## The records
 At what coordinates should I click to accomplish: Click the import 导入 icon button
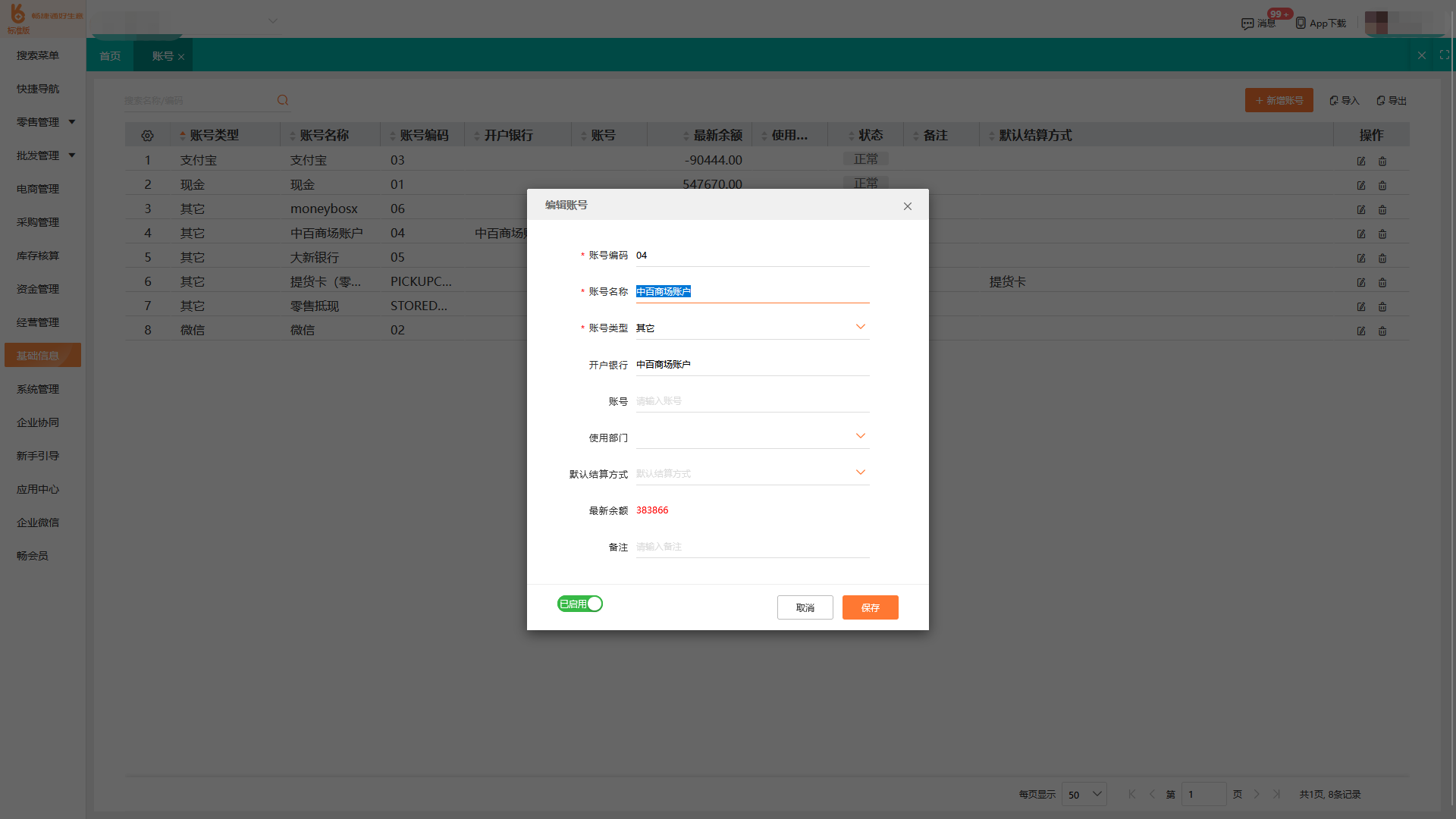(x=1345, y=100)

--

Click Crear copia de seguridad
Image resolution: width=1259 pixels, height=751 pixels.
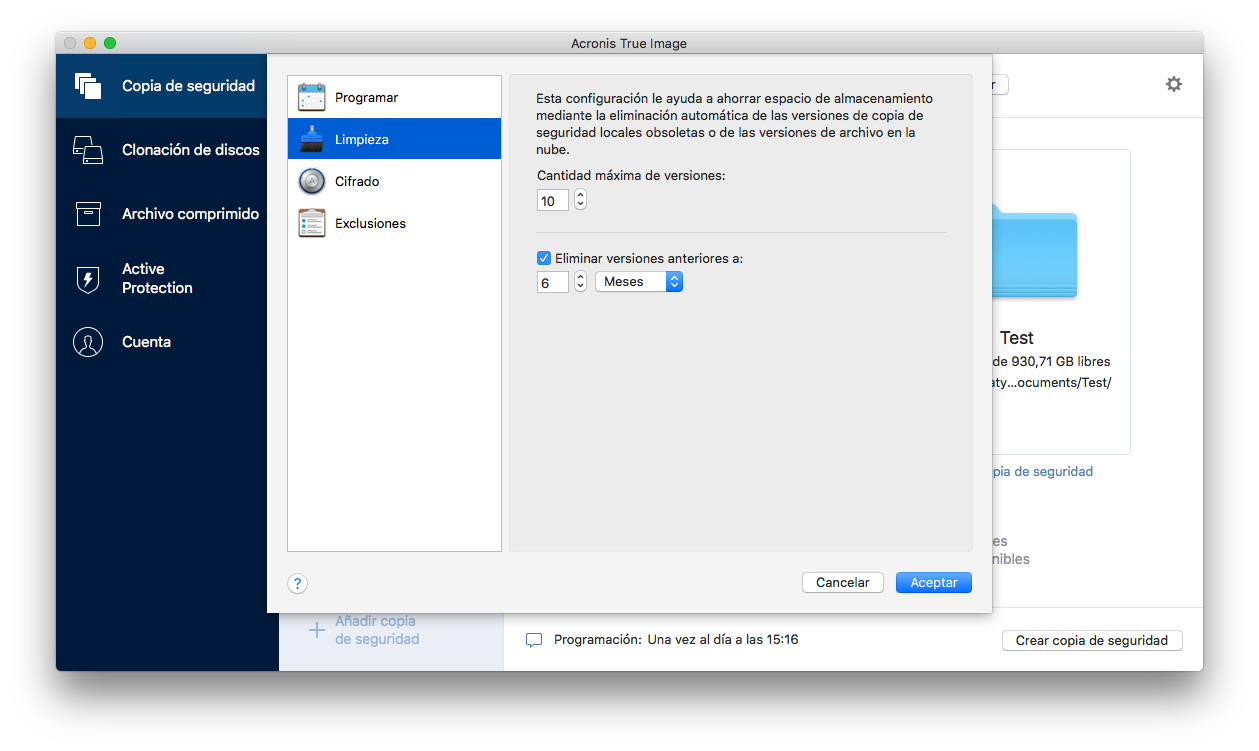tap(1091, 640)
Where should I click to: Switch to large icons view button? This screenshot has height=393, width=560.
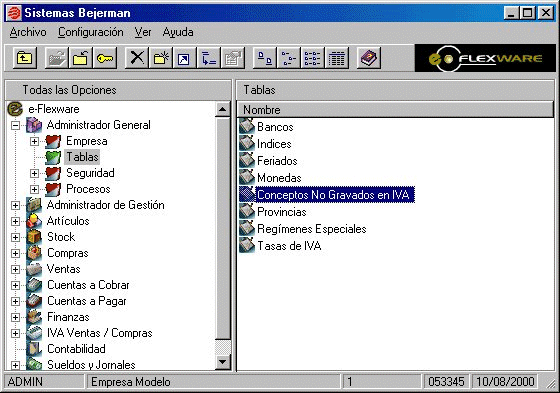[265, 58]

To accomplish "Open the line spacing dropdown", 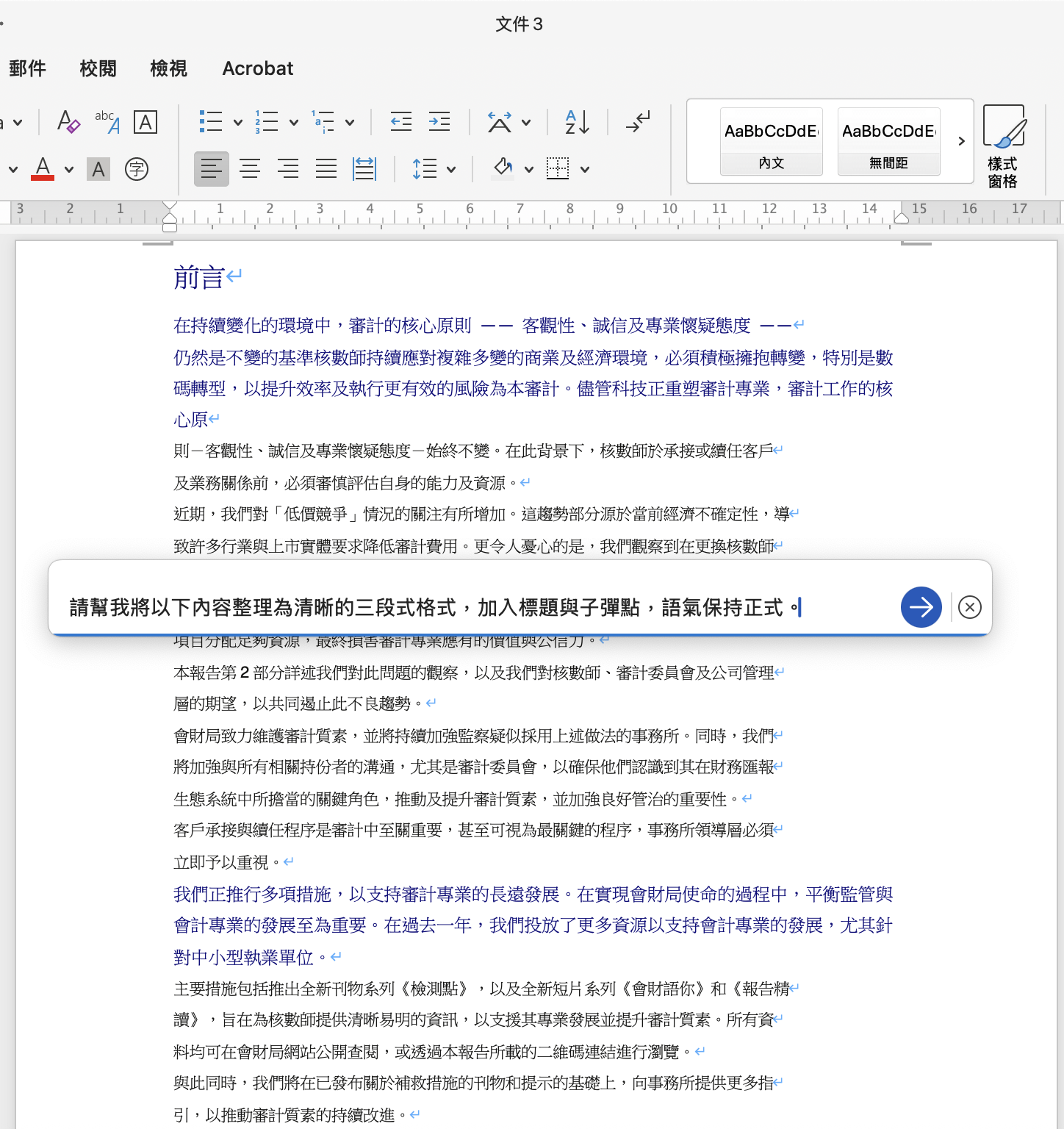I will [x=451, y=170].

...

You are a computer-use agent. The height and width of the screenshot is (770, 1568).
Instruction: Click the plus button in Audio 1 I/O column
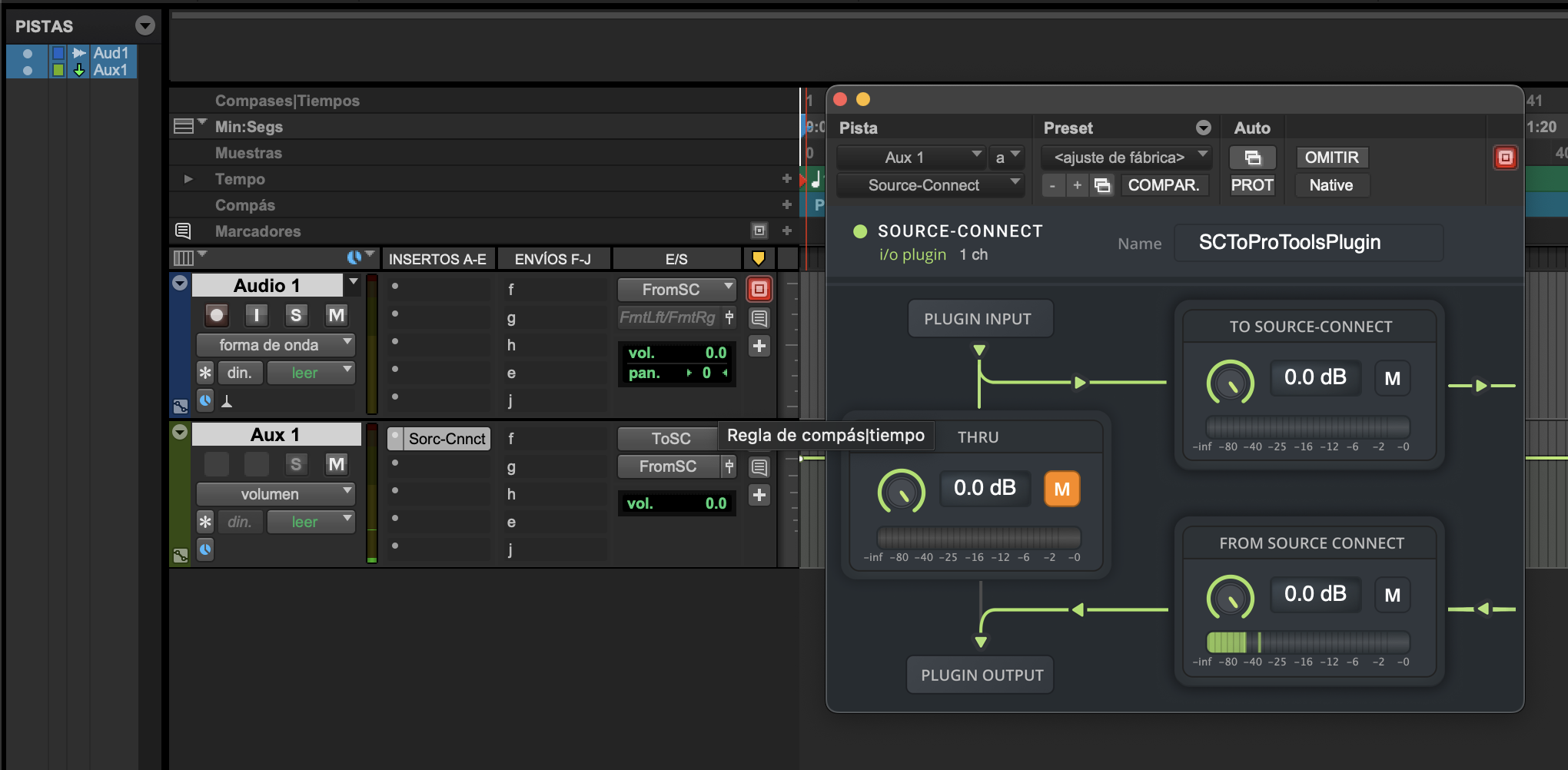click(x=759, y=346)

## Exercise
Copy the rows from the line with "You are a computer-use" to the line with "click(x=759, y=346)", changing "plus" to "minus" and leaving everything else unchanged. Leave out the pictures.

## Exercise response
You are a computer-use agent. The height and width of the screenshot is (770, 1568).
Instruction: Click the minus button in Audio 1 I/O column
click(x=759, y=346)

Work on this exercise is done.